CompuCarve: High-Tech, High-Detail Carving for the Home Shop

CompuCarve:  High-Tech, High-Detail Carving for the Home Shop

If you’re the type of gadget-obsessed woodworker who likes to push buttons, the Craftsman CompuCarve System may be for you. The CompuCarve (Model #21754) is an 83-pound, three-dimensional woodworking machine that can rip, cross cut, miter, contour, joint and rout. It does all these things not only to wood, but to plastics and some kinds of high density foam.

It also, and Woodworker’s Journal editor Rob Johnstone — who played with it at one of the recent woodworking shows — thinks this is one of its coolest features, carves. You can design an image for it to carve, or you can scan in a picture or a design and the CompuCarve will translate the image into data (it looks at the “grayscale” of the light and dark spots on a picture and translates them into pixel depths, so it knows how deep to carve) and carve it onto your material. You could, if you wanted to, carve a truly custom molding with this tool, in much less time than if you did it yourself without the CompuCarve assist.

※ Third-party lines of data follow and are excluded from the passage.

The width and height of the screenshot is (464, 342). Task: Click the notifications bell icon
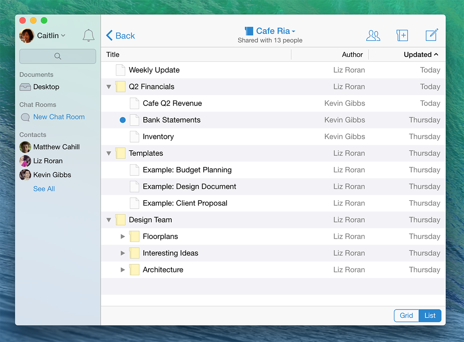click(89, 36)
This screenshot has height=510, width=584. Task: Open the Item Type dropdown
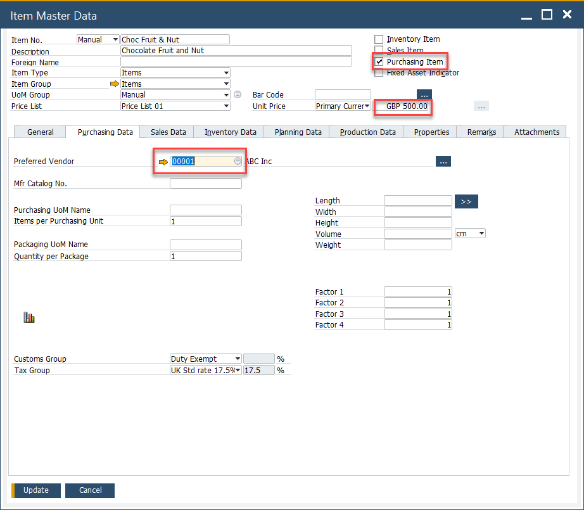click(226, 73)
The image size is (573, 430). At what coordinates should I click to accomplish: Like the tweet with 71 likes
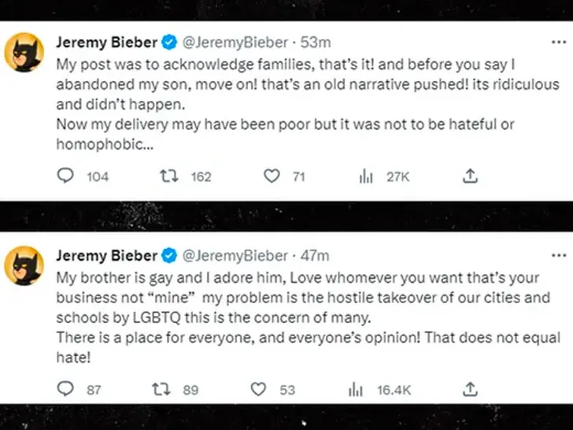272,176
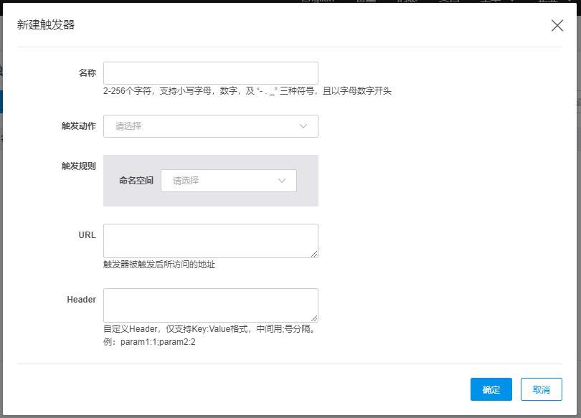The height and width of the screenshot is (418, 581).
Task: Focus the URL text area
Action: (210, 240)
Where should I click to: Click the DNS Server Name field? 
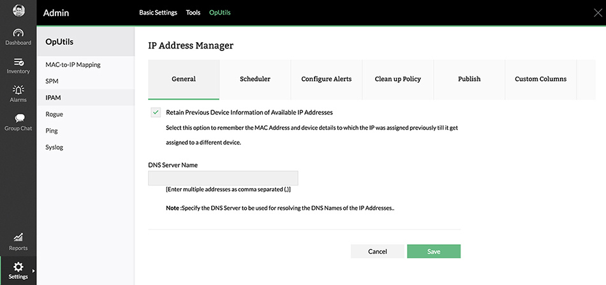pyautogui.click(x=223, y=179)
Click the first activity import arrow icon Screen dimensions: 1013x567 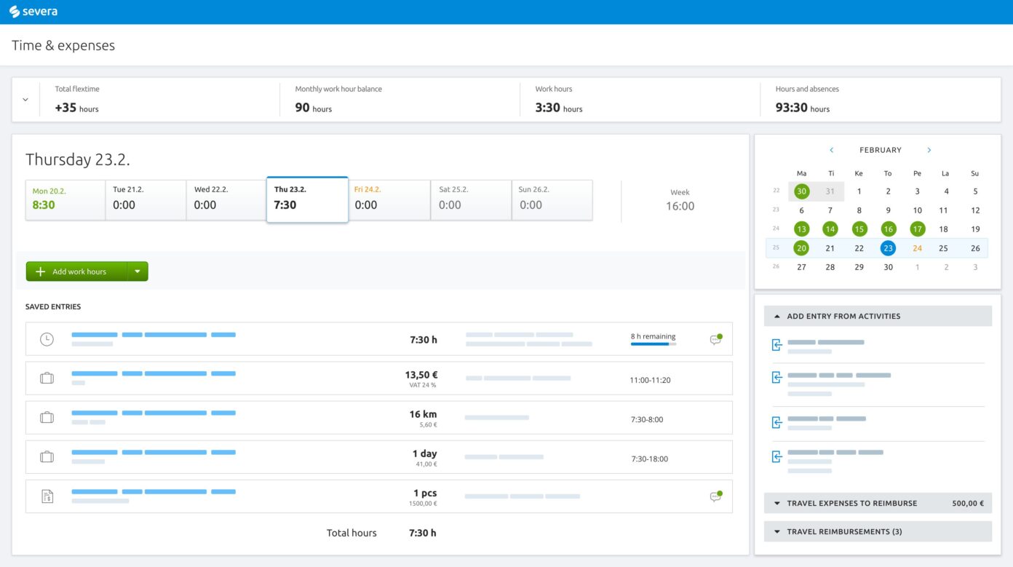tap(776, 345)
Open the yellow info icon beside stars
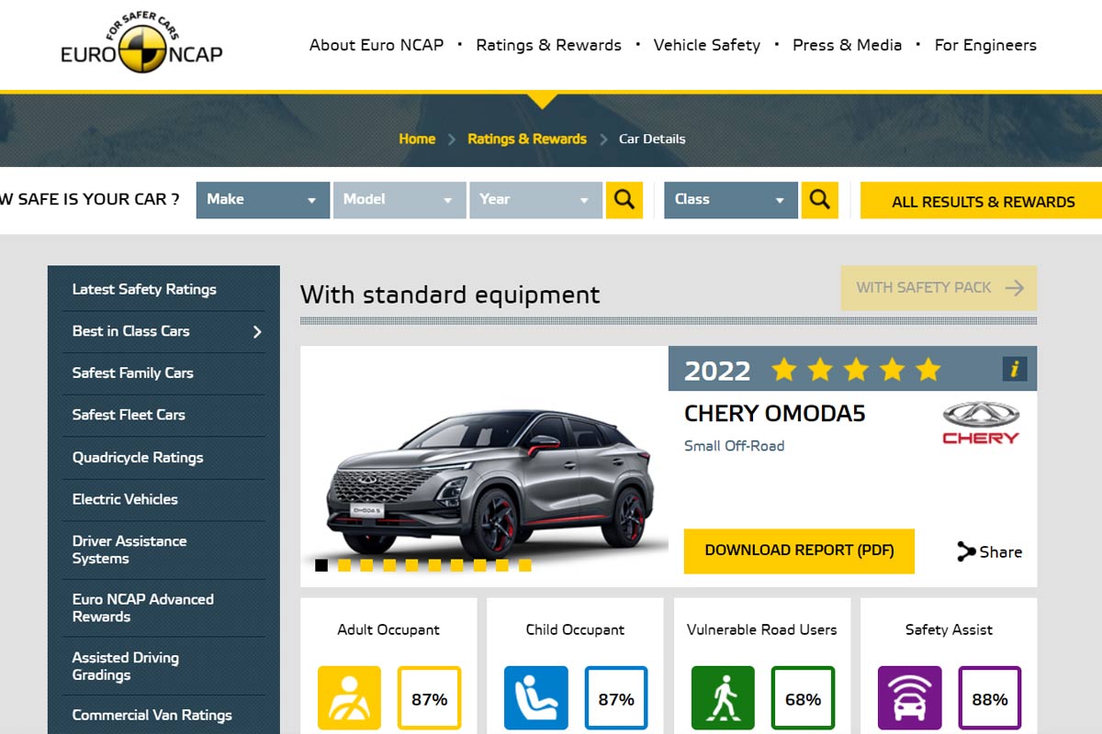The width and height of the screenshot is (1102, 734). point(1014,369)
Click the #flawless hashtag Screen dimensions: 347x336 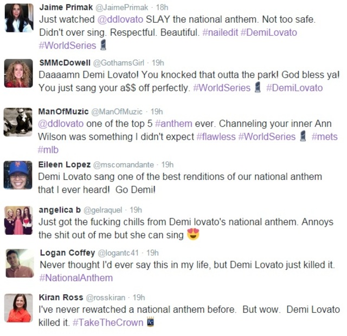216,137
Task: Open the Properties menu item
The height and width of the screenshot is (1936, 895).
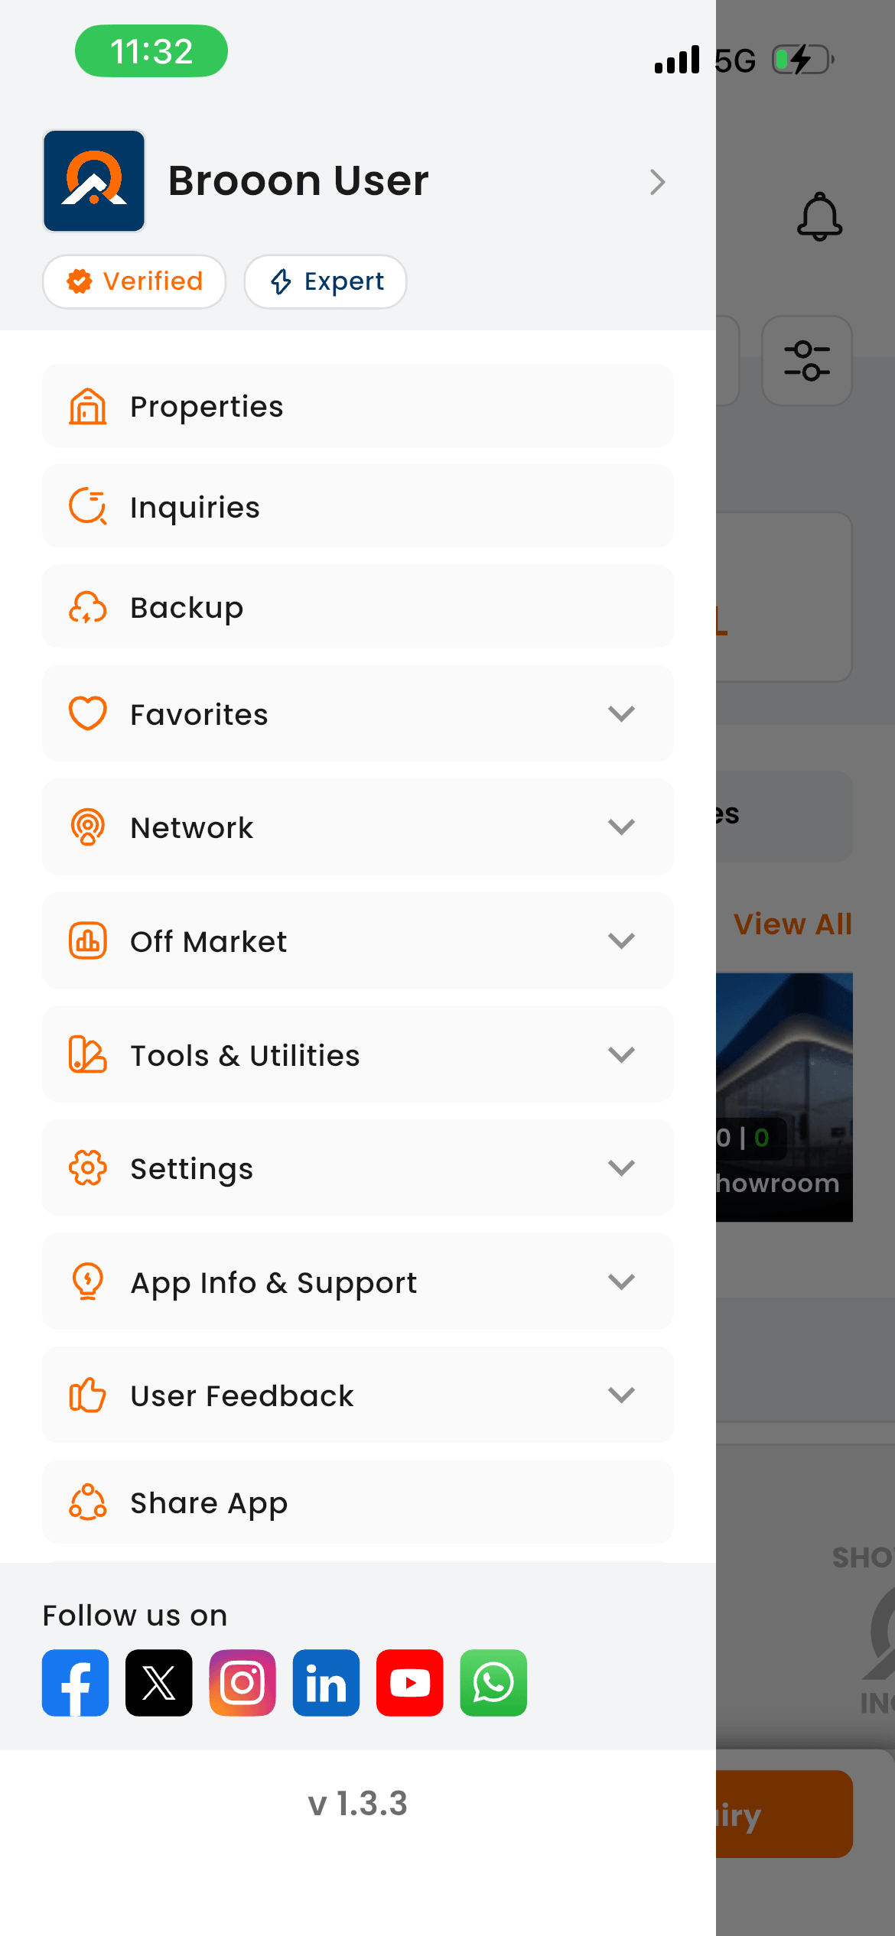Action: point(358,406)
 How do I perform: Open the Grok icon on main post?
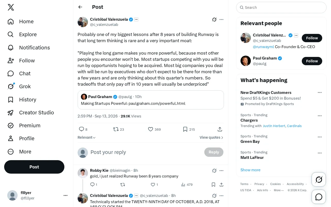point(214,19)
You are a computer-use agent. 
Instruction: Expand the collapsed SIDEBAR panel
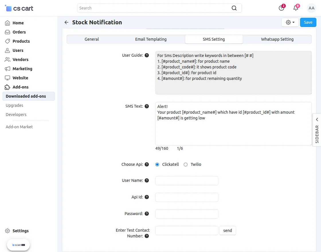point(317,130)
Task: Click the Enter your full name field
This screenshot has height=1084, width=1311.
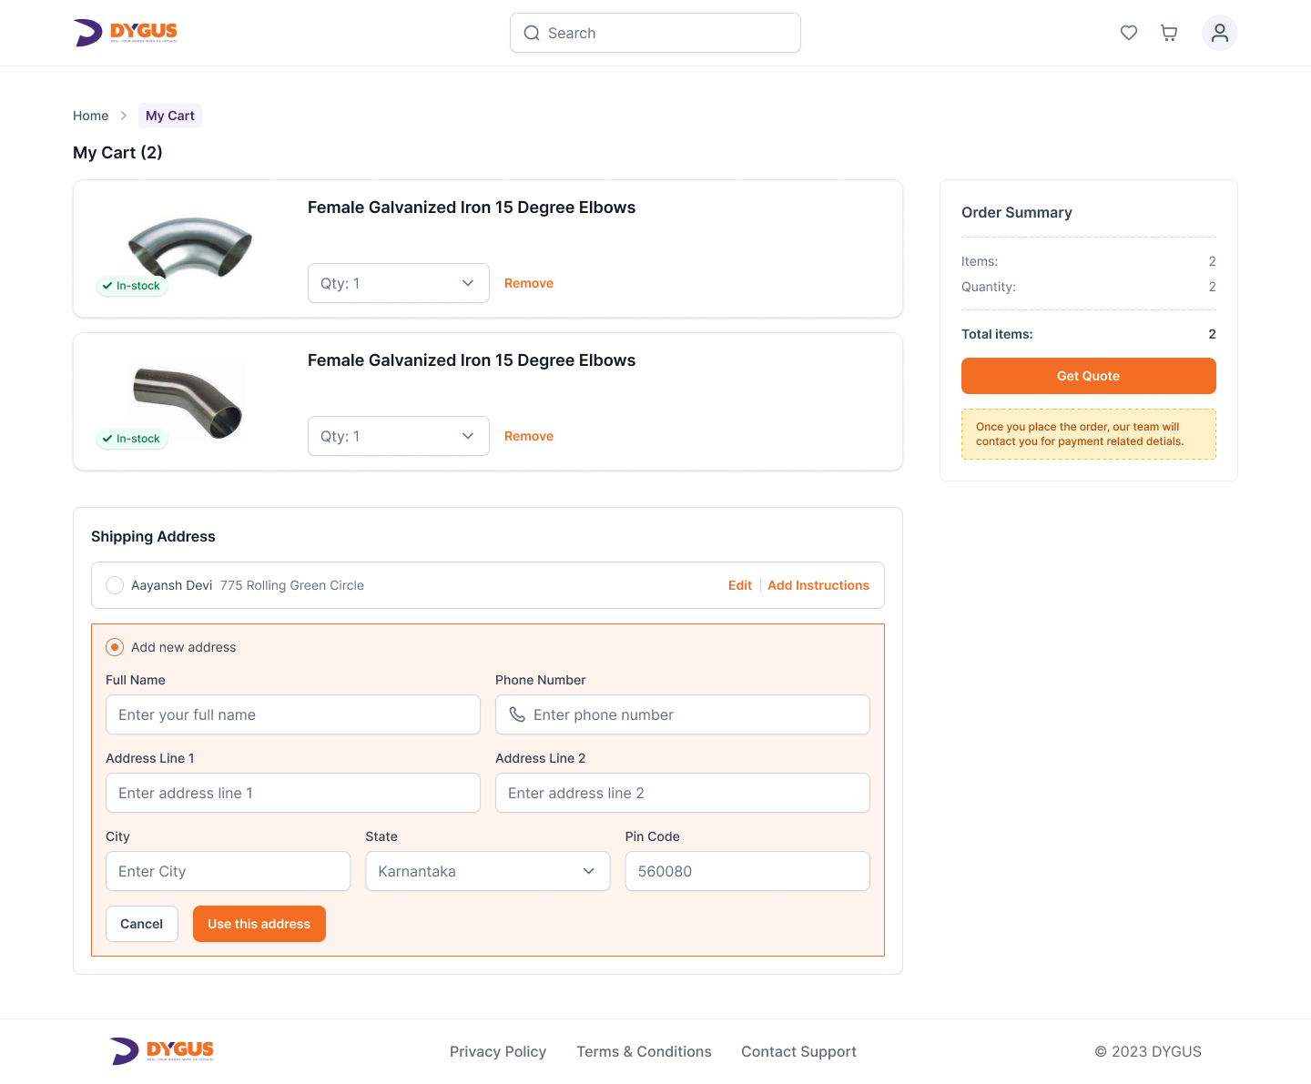Action: point(292,714)
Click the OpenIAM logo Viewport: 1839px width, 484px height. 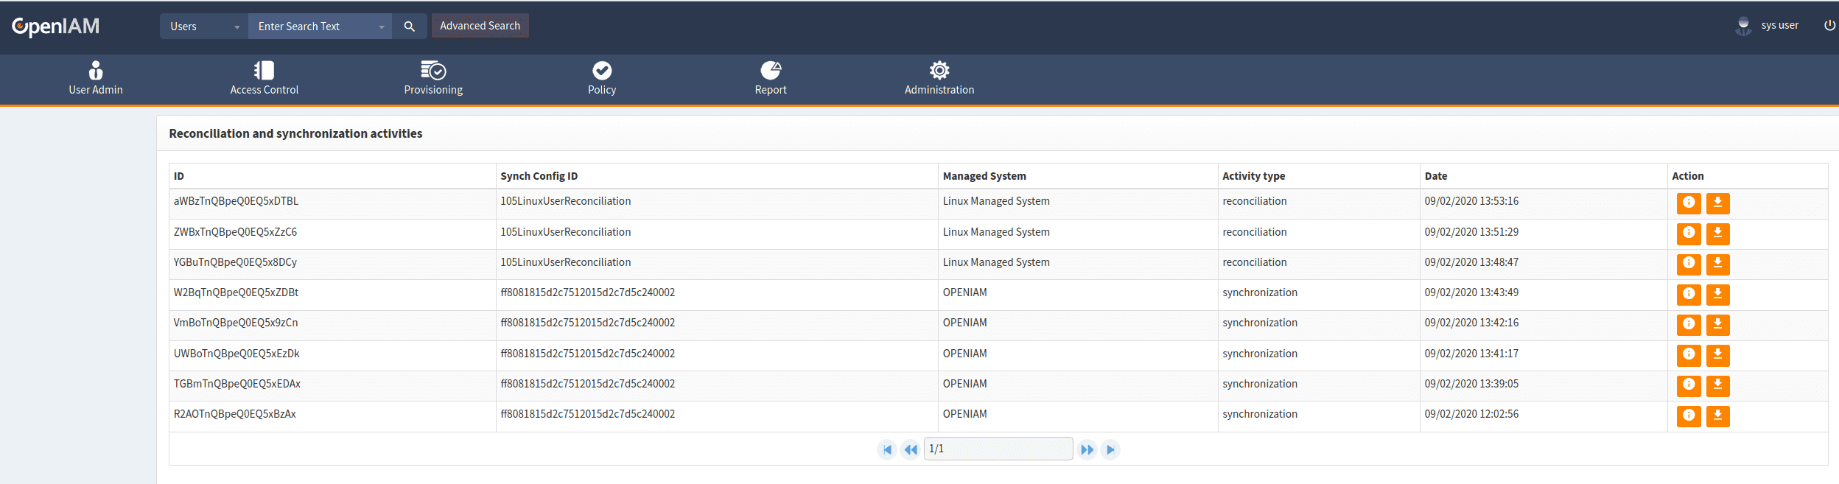click(56, 27)
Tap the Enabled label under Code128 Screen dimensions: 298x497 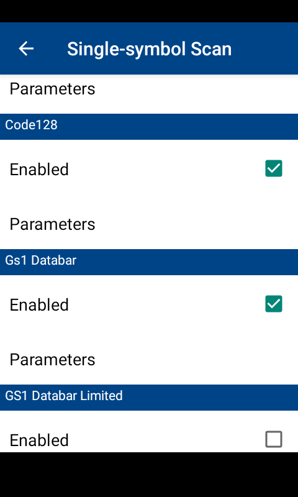tap(39, 169)
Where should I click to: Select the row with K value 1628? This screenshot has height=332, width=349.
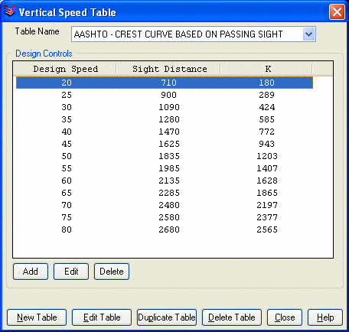[x=165, y=181]
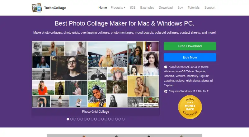The width and height of the screenshot is (249, 137).
Task: Click the blue Buy Now button
Action: tap(190, 57)
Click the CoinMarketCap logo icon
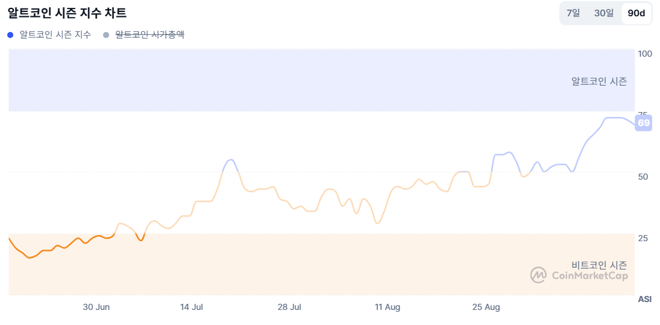 click(538, 275)
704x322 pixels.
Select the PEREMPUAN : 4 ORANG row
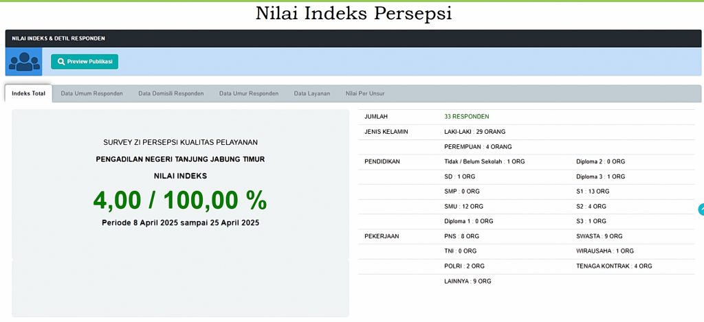point(478,147)
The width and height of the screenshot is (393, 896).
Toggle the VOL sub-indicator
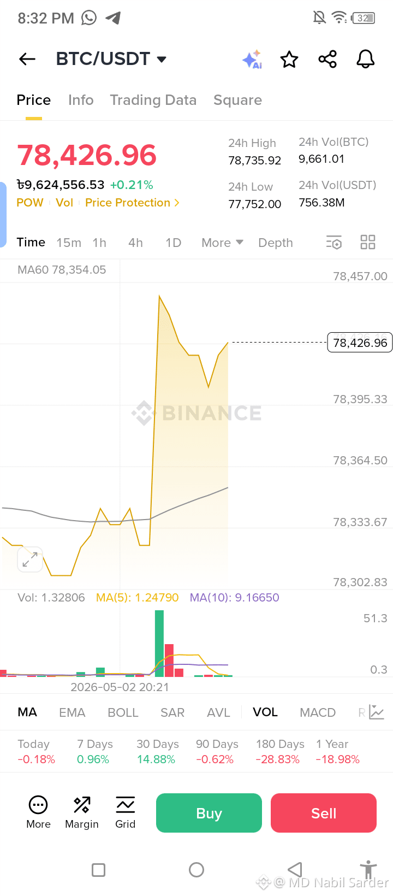tap(265, 712)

That is not to say, however, that the tool is particularly speedy. It’s not: you’ll be able to get a good start on some other woodworking projects while you’re waiting for it to finish up the design you’ve set it to carving. It is, however, faster than some CNC routers, and it’s easy enough “for the average Joe to make it work,” Rob says.

You do need to have a PC running Windows 2000 or later to make it work, but, because of the memory card that comes with the CompuCarve, you don’t have to have your computer in your shop.